By using order(df1$date), we sort your data frame by date, ensuring that the lagged terms are being added correctly to the model.

Up Vote 6 Down Vote
97.1k
Grade: B

The error message indicates that the model is unable to fit because the variable lengths differ between the two terms in the model formula. In this case, the first term in the formula is lag(resid1,1), which is a vector of length 14, while the second term is Lag(resid1,1). The error message suggests that these two terms cannot be combined because they have different lengths.

This error could be caused by a few factors, including:

  • Different data lengths for the two terms in the model.
  • Different variable types for the two terms.
  • A model specification issue.

Here's how you can diagnose and address this issue:

  1. Check the data lengths for the two terms in the model formula.
  2. Check the data types of the two terms.
  3. Inspect the model specification for any errors.
  4. Try using different model specifications, such as by combining the two terms into a single term, or by using different variable types.

By identifying the underlying cause of the error, you can take steps to resolve it and obtain valid model results.

Up Vote 4 Down Vote
99.7k
Grade: C

The error message you encountered, "variable lengths differ (found for 'Lag(resid1, 1)')", is indicating that the length of the 'Lag(resid1, 1)' variable is not the same as the number of observations in your dataset (df1). To fix this issue, let's revise your code to ensure that the lengths match.

First, let's create a time series object for proper lagging of the deviance residuals:

# Convert trend to xts object
df1$trend_xts <- xts(df1$trend, order.by = as.Date(df1$date))

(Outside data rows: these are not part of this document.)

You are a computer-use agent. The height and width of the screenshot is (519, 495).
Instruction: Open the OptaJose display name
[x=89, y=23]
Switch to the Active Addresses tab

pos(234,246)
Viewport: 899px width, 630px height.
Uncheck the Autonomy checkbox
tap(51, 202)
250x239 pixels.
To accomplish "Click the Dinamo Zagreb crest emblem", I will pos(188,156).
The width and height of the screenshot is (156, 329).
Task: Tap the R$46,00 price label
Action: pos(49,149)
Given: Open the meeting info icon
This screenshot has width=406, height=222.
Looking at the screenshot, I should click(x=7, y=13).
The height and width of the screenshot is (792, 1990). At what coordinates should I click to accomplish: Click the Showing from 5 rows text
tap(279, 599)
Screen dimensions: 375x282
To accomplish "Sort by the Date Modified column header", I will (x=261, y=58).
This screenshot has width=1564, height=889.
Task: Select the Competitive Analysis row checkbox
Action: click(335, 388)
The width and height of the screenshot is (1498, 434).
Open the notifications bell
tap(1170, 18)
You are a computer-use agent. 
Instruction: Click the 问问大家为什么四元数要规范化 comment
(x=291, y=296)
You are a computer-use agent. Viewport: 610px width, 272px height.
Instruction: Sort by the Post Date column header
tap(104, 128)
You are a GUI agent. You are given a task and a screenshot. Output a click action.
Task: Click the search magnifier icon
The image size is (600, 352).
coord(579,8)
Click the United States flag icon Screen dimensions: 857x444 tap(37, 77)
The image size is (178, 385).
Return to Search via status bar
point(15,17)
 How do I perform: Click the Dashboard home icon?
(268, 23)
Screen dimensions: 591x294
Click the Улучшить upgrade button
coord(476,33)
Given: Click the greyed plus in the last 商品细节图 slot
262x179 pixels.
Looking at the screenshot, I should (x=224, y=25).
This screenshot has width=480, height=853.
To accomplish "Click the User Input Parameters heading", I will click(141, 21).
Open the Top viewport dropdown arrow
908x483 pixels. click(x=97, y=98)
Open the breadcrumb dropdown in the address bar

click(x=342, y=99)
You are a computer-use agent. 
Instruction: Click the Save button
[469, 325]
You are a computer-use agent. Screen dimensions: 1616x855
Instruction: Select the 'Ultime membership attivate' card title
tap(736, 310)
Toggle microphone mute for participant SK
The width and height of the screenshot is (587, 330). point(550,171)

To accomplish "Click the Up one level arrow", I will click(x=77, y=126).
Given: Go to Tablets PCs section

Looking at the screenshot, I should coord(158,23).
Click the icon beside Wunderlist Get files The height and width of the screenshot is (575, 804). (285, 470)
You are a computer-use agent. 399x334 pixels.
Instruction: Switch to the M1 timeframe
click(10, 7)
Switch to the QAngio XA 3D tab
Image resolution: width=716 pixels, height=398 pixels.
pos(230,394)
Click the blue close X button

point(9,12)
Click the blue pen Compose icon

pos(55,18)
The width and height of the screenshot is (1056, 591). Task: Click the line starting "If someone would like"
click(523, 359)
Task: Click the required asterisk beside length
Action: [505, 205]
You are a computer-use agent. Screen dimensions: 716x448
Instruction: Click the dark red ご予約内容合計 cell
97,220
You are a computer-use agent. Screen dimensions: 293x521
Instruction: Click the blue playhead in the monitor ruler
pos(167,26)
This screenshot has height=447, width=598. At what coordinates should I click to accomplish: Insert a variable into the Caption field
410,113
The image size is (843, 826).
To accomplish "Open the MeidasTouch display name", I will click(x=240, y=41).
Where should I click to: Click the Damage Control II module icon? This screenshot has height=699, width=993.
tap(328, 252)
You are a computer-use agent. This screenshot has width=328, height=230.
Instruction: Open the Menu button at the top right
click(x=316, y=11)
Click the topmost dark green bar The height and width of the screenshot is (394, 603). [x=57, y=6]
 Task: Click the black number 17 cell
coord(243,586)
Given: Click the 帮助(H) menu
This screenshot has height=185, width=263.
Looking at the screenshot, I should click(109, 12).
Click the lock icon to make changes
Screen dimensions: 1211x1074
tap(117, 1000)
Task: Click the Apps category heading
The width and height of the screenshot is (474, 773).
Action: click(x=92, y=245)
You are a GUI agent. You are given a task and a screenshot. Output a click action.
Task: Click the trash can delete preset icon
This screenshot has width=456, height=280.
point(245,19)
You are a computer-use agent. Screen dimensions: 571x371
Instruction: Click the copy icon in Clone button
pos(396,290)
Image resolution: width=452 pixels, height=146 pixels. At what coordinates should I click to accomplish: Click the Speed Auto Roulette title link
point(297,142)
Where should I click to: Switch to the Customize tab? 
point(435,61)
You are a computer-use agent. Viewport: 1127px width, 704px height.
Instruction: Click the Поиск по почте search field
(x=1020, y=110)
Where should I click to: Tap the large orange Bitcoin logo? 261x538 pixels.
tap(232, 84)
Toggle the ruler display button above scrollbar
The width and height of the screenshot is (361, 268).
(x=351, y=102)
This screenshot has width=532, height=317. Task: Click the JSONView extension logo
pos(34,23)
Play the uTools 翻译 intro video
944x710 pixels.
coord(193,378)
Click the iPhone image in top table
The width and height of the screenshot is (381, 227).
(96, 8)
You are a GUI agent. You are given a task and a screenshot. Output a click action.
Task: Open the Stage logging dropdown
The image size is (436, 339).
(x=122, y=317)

# Convert the deviance residuals to xts object
resid1_xts <- xts(resid1, order.by = index(df1$trend_xts))

# Lag the residuals
resid1_lag <- lag(resid1_xts, k = 1)

# Merge the lagged residuals back to the original data frame
df1_lag <- merge(df1, resid1_lag, all.x = TRUE)

Now, you can use the lagged deviance residuals (in df1_lag) in your gam model:

model1_2<-gam(death ~ pm10 + s(trend_xts,k=14*7)+ s(temp,k=5) + resid1_lag, 
              data=df1_lag, 
              na.action=na.omit, 
              family=poisson)

This should resolve the "variable lengths differ" error you encountered. Note that I've replaced the 'Lag' function from the 'dlnm' package with the built-in 'lag' function for xts objects.

Up Vote 3 Down Vote
100.2k
Grade: C

I am sorry to hear about this issue you encountered while using the mgcv package. I understand from your message that the number of observations used in your first model is the same as the length of the residuals you obtained from the deviance function. Therefore, the error message you received may be related to the length of your residuals rather than differences in data size or length. To confirm this, let me check the output of your code and see what it says about the length of your residuals:

resid1<-residuals(model1)
dim(resid1) #This returns the dimensions of the residuals as a vector 

#If there is an issue with your model, then this will give you a value error due to the length discrepancy in your residuals. 

In addition, I have seen similar issues on StackOverflow before. Would you like me to try and help troubleshoot?

Up Vote 3 Down Vote
1
Grade: C
model1_1 <- update(model1,.~.+ Lag(resid1,1),  na.action=na.omit, data=df1)
Up Vote 2 Down Vote
97k
Grade: D

It's difficult to say exactly what's causing this error message without more information about how you're building the models. Here are a few suggestions for what you might need to figure out why this error message is occurring:

  • Check that all of the input variables in your model are defined and have appropriate data types (e.g. integer, real, etc.).
  • Check that the values of all of the input variables in your model do not contain any missing or invalid values.
  • Check that the values of all of the input variables in your model do not exceed any limits that may be imposed on them.

It's possible that one of these suggestions might help you figure out why this error message is occurring.